Monday, April 19, 2010

Blame game not over

The much-anticipated report into the death of Georgian luger Nodar Kumaritashvili from the International Luge Federation was published at 3 a.m. Vancouver time on April 19.

Yeah, I woke up to be among the first to read it and write about it. Reporters who remained asleep didn't miss much. Maybe I was expecting too much from a typical European-based sports federation in self-preservation mode.

The 20-page document has few new revelations, no diagrams and no definitive timeline. (Note to FIL: a timeline should contain times. Your page 16 doesn't.) There is a photograph of Kumaritashvili on page 3 and kind words about the 21-year-old who died on the opening day of the 21st Winter Games. It details the donations to Kumaritashvili's family and does say that the family continues to wait for the VANOC insurance payment.

FIL continues to blame "driver error" and it describes how Kumaritashvili died. But it doesn't describe the why.
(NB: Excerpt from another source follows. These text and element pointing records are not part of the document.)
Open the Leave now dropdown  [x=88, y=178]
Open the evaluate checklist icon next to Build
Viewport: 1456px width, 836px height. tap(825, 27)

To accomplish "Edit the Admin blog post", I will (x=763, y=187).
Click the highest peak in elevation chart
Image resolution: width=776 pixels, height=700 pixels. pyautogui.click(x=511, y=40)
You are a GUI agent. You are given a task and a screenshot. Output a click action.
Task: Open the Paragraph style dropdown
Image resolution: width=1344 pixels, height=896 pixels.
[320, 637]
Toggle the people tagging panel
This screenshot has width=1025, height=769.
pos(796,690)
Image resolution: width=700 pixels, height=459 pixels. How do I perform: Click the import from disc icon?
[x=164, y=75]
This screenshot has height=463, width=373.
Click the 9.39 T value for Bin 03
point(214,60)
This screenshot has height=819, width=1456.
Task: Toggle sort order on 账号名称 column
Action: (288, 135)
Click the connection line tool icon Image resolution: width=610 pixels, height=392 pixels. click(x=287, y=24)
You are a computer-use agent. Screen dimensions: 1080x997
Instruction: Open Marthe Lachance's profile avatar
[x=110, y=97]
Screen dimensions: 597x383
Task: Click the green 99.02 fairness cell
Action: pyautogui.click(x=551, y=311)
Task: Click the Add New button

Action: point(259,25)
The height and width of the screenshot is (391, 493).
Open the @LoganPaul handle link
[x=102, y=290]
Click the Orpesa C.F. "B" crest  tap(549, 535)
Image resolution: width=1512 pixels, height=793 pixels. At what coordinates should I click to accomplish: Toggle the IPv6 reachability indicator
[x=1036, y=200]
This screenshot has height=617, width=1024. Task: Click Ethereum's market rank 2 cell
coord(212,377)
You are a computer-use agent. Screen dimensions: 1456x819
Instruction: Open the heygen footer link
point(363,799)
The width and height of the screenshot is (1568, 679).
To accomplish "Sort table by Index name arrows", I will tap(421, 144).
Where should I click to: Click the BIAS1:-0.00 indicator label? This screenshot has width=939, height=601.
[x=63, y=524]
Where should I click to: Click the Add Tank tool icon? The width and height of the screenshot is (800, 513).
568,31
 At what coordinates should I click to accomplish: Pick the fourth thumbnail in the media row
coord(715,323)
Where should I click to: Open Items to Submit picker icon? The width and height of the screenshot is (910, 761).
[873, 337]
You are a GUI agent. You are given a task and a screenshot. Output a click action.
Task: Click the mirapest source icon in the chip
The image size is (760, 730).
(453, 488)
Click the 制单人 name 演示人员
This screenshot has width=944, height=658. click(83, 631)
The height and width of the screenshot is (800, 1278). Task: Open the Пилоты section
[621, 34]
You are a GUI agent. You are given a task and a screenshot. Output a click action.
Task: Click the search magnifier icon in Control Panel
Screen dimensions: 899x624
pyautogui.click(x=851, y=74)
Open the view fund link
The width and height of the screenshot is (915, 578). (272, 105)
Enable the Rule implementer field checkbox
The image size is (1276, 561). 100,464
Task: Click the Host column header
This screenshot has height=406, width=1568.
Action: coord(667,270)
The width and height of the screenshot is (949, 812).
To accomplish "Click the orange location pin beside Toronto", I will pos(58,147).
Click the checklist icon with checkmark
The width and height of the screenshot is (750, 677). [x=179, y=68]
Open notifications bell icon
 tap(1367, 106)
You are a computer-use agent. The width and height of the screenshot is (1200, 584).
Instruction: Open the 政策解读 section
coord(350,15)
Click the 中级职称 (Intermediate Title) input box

Tacked onto the story in the Telegraph by its Olympics editor Jacquelin Magnay is a fact box containing five unanswered questions.



Five unanswered questions
- Why was the steel pillar positioned directly next to the track and alongside a turn previously identified as dangerous?
- Why was the steel pillar unprotected without padding?
- Why wasn’t the track modified in the year before the Olympic Games when athletes had officially complained about the dangers?
- Why weren’t international sliders given more official practice time in the months leading up to the Games?
- Why did the International officials approve the track when excessive speed had already been identified as a problem?



Will the British Columbia Coroners Service enlighten us when it reports next month? Or will we have to wait for VANOC and FIL executives to testify in a Coroner's inquest or B.C. Supreme Court lawsuit?

This story is not over. As long as these questions remain, the sport of luge, the Whistler Sliding Centre and VANOC will live under a black cloud.